[The records Boundary: Start]
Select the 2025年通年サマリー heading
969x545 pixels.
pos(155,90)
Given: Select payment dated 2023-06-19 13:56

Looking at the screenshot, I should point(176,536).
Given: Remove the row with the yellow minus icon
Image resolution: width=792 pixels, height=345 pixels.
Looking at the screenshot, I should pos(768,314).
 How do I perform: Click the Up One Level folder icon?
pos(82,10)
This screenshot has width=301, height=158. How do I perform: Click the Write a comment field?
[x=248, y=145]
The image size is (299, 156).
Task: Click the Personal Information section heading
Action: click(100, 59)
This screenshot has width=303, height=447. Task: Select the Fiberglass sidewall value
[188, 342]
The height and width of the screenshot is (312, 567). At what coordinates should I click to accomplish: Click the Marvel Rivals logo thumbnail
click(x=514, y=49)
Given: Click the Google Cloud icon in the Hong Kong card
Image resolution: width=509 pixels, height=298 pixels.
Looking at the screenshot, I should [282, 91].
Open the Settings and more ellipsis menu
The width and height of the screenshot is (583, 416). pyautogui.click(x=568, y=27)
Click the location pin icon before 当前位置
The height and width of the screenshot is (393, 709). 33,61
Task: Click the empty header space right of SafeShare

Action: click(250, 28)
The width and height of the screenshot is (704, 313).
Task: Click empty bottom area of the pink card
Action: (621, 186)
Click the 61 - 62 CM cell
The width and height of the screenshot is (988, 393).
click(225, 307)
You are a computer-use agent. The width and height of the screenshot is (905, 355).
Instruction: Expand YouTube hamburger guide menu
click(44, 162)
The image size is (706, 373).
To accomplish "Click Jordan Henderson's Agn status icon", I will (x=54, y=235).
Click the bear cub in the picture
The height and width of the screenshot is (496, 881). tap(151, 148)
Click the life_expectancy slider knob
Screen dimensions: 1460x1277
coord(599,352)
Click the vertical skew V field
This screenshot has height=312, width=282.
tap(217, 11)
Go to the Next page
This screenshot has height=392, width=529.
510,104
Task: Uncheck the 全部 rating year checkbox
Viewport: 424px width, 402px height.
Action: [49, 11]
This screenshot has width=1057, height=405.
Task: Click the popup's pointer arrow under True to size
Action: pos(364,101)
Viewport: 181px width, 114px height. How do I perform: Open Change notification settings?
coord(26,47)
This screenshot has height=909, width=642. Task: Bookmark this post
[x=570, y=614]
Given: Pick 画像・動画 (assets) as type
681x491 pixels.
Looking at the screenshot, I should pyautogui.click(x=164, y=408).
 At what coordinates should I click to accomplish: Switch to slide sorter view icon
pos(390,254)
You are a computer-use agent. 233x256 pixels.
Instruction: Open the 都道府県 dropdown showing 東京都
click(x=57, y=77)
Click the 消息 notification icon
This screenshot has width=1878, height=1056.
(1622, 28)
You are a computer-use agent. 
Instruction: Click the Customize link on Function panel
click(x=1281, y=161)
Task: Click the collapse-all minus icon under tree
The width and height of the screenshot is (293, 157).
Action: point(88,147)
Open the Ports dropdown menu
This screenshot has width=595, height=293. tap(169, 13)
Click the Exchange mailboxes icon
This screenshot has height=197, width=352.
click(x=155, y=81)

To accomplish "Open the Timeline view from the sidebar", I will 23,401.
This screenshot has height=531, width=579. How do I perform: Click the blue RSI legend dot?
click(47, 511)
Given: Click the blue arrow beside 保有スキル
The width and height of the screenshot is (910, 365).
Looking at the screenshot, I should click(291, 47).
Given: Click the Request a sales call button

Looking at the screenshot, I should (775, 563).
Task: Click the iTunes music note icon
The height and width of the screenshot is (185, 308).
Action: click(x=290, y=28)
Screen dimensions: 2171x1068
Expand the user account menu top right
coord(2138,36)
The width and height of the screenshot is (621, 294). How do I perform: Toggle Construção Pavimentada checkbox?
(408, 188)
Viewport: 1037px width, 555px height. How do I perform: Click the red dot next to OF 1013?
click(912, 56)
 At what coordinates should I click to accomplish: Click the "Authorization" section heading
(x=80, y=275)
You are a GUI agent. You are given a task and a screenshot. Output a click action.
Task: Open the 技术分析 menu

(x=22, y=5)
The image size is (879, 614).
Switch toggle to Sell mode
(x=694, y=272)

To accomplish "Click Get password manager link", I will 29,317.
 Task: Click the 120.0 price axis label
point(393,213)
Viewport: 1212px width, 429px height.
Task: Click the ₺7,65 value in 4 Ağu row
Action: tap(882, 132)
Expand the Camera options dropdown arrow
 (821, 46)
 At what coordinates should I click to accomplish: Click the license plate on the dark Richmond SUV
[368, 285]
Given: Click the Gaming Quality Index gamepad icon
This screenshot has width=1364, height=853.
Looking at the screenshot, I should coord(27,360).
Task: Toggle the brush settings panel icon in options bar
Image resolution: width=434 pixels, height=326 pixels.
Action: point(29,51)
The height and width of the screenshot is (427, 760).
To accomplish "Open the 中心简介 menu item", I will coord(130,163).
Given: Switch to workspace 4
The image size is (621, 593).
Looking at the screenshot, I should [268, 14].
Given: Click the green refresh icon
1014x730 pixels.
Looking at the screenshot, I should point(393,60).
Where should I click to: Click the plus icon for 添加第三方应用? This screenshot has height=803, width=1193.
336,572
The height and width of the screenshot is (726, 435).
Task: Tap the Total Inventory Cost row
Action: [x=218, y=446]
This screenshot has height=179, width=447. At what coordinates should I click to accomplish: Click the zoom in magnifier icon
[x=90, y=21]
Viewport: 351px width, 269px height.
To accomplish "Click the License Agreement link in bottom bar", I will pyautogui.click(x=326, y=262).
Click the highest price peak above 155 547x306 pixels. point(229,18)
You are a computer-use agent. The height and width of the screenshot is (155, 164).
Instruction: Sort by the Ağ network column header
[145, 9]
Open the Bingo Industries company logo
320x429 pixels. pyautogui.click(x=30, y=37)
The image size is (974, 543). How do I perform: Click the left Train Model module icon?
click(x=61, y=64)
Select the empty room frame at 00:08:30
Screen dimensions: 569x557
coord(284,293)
[The records Boundary: End]
In which lines of the records does the word "agent" appear? Copy each of them.

You are a computer-use agent. The width and height of the screenshot is (905, 355).
You are a computer-use agent. 233x256 pixels.
You are a computer-use agent. 
You are a GUI agent. You are given a task and a screenshot. Output a click action.
You are a computer-use agent. The height and width of the screenshot is (155, 164).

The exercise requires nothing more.